Custers vertelt dat de NUNN een goedkope voorziening is omdat het opvanghuis grotendeels op vrijwilligers draait. ‘Een bed in de reguliere opvang kost € 25.000 per jaar, bij ons is dat € 6000. Zelfbeheer heeft veel voordelen: het voorziet in de ontwikkeling van mensen. Bewoners worden in hun kracht gezet, er wordt een beroep gedaan op hun kwaliteiten, ze brengen financiën op orde, volgen trainingen. Uiteindelijk kunnen ze doorstromen naar een eigen woning.’

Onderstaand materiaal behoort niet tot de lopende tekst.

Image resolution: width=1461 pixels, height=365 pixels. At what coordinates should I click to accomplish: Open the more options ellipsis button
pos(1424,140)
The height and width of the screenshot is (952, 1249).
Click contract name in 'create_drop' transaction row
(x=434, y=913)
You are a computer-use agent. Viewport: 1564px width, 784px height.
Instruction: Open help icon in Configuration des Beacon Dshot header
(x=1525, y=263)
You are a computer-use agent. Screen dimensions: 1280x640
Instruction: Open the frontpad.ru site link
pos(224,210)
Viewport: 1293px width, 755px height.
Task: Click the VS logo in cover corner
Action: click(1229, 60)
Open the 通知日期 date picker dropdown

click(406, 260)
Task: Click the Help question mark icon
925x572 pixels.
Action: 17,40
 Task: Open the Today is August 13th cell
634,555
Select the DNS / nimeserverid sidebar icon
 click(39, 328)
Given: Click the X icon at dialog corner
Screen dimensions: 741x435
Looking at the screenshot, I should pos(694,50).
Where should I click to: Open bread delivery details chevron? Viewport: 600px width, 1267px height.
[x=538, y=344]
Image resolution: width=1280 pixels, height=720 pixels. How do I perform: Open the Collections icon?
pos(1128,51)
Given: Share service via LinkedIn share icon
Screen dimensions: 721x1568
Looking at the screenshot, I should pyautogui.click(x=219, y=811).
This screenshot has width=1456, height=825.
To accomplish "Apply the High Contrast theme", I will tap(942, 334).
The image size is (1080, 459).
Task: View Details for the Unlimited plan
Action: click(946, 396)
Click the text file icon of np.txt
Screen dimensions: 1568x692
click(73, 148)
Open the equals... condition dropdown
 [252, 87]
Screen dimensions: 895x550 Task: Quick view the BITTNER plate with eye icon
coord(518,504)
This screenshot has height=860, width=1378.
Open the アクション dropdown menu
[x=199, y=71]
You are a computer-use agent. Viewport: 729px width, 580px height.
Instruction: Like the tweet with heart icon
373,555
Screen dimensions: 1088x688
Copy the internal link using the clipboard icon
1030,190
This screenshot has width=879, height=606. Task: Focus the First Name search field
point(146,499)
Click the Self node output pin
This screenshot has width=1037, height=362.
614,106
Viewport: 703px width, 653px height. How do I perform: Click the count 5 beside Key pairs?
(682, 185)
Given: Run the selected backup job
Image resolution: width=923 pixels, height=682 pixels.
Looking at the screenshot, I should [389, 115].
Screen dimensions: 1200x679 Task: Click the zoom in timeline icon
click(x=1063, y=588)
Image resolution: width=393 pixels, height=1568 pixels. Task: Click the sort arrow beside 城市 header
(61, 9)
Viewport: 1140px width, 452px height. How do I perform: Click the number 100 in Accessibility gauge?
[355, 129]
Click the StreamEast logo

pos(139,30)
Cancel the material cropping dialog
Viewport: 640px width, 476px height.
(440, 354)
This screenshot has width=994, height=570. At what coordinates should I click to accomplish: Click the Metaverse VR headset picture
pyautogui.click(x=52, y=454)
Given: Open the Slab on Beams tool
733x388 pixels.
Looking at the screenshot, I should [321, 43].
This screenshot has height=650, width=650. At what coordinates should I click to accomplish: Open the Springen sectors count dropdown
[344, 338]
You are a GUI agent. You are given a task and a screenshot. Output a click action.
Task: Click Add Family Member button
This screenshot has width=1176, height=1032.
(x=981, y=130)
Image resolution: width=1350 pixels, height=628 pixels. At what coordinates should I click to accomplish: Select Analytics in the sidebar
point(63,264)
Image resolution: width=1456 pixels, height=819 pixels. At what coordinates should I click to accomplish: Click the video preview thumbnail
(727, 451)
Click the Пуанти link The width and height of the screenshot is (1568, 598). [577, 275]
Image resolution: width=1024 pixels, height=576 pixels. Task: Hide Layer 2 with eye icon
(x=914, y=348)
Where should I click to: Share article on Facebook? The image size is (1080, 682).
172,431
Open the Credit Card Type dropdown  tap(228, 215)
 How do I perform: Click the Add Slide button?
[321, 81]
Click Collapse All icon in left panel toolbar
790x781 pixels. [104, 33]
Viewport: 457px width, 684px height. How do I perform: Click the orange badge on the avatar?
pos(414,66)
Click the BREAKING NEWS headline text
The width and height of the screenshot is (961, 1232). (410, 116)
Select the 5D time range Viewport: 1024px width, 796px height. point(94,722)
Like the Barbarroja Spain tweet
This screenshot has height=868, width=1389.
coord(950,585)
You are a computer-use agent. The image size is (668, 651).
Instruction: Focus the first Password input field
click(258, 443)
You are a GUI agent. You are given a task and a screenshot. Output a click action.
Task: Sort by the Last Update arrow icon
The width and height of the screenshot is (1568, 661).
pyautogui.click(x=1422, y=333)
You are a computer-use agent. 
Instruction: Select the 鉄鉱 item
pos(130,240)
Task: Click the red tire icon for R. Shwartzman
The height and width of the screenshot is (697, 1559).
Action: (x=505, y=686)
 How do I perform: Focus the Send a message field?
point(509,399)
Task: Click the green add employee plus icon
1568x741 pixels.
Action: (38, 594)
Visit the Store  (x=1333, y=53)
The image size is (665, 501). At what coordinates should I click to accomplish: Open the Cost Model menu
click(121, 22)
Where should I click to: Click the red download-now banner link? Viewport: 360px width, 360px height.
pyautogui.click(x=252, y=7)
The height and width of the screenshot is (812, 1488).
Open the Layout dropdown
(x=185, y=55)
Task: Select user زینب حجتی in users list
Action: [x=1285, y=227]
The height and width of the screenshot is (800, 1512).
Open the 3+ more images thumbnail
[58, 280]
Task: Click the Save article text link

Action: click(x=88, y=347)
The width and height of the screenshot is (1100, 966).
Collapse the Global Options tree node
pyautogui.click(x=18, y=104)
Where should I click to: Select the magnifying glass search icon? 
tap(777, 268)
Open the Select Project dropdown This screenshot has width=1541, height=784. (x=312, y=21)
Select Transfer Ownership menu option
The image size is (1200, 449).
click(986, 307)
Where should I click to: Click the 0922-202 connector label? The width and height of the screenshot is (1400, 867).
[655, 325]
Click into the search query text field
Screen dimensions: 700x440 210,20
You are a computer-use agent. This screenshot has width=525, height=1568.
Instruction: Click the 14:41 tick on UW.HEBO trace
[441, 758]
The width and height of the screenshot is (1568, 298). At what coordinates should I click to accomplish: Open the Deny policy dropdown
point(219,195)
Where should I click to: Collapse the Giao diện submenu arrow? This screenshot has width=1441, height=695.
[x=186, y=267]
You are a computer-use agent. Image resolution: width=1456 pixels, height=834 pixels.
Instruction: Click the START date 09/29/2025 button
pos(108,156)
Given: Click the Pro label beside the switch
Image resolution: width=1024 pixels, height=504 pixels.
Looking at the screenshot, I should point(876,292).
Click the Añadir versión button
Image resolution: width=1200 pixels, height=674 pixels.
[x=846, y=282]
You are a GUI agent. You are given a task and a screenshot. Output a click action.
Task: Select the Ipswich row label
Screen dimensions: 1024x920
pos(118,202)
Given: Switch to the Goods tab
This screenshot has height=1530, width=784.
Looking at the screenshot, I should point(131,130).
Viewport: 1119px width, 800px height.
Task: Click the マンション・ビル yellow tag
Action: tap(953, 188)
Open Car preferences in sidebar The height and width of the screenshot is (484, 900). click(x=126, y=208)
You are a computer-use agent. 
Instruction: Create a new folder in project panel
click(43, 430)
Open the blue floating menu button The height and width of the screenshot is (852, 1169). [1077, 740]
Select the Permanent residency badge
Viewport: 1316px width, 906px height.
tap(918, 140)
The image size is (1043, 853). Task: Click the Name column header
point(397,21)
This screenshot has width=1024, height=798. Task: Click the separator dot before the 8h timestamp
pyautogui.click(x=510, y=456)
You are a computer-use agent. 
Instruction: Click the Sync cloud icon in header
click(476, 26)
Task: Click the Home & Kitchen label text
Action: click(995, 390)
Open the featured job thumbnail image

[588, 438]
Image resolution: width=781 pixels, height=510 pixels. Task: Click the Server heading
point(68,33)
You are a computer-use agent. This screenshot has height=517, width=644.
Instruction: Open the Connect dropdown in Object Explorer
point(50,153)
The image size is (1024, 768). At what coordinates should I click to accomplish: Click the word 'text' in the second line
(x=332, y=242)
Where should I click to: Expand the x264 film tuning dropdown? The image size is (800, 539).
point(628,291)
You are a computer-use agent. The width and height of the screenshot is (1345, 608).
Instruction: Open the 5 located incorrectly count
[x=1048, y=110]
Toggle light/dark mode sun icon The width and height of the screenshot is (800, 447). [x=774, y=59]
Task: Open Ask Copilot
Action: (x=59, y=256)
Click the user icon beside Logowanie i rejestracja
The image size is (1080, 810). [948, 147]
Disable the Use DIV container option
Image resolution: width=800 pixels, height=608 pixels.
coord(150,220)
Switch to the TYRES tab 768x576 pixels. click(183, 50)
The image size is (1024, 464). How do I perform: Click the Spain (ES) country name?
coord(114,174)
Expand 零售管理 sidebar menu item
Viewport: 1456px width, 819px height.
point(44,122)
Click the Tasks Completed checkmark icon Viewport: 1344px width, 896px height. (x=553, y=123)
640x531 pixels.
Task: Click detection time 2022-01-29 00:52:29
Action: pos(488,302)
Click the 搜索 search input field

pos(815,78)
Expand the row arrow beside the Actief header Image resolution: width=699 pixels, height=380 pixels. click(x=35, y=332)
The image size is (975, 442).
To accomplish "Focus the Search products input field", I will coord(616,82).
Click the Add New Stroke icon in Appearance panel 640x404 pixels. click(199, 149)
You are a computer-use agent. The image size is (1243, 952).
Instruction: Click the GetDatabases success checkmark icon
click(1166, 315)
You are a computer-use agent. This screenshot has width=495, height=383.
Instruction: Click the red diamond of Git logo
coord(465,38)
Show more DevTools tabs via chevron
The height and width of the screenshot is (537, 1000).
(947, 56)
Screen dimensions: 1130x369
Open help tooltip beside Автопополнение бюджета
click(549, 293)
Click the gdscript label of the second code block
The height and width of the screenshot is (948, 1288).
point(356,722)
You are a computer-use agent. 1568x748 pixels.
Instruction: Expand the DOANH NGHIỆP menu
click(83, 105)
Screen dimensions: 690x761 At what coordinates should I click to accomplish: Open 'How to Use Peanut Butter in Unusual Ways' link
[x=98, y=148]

Afscheid nemen blijkt voor bewoners wel vaak lastig, vervolgt Custers. ‘We starten daarom nieuwe woonvormen: mensen die bij herhaling dakloos worden, willen niet meer in een keurslijf geperst worden. Ze willen niet binnen drie maanden weer uitstromen. We hebben nu een zelfbeheervoorziening voor oudere ex-daklozen die geschoold zijn in het zelfbeheer. ’ Hoe verhoudt de doorstroming van bewoners zich tot de reguliere opvang, vraagt onderzoeker Imrat Verhoeven zich af. ‘Mensen stromen bij de reguliere opvang sneller uit. Bij het zelfbeheer hebben we de uitstroomtermijn van drie maanden losgelaten. Mensen die ons langer nodig hebben kunnen langer blijven.’

Wat is er minimaal nodig om een zelfbeheervoorziening van de grond te krijgen, vraagt iemand. Maurice Custers: ‘Je moet de aandacht op je vestigen en je hebt steun uit je omgeving nodig. We hadden ook het voordeel van een gemeente die zich sterk voor ons heeft gemaakt, ondanks de aanvankelijke weerstand van omwonenden.’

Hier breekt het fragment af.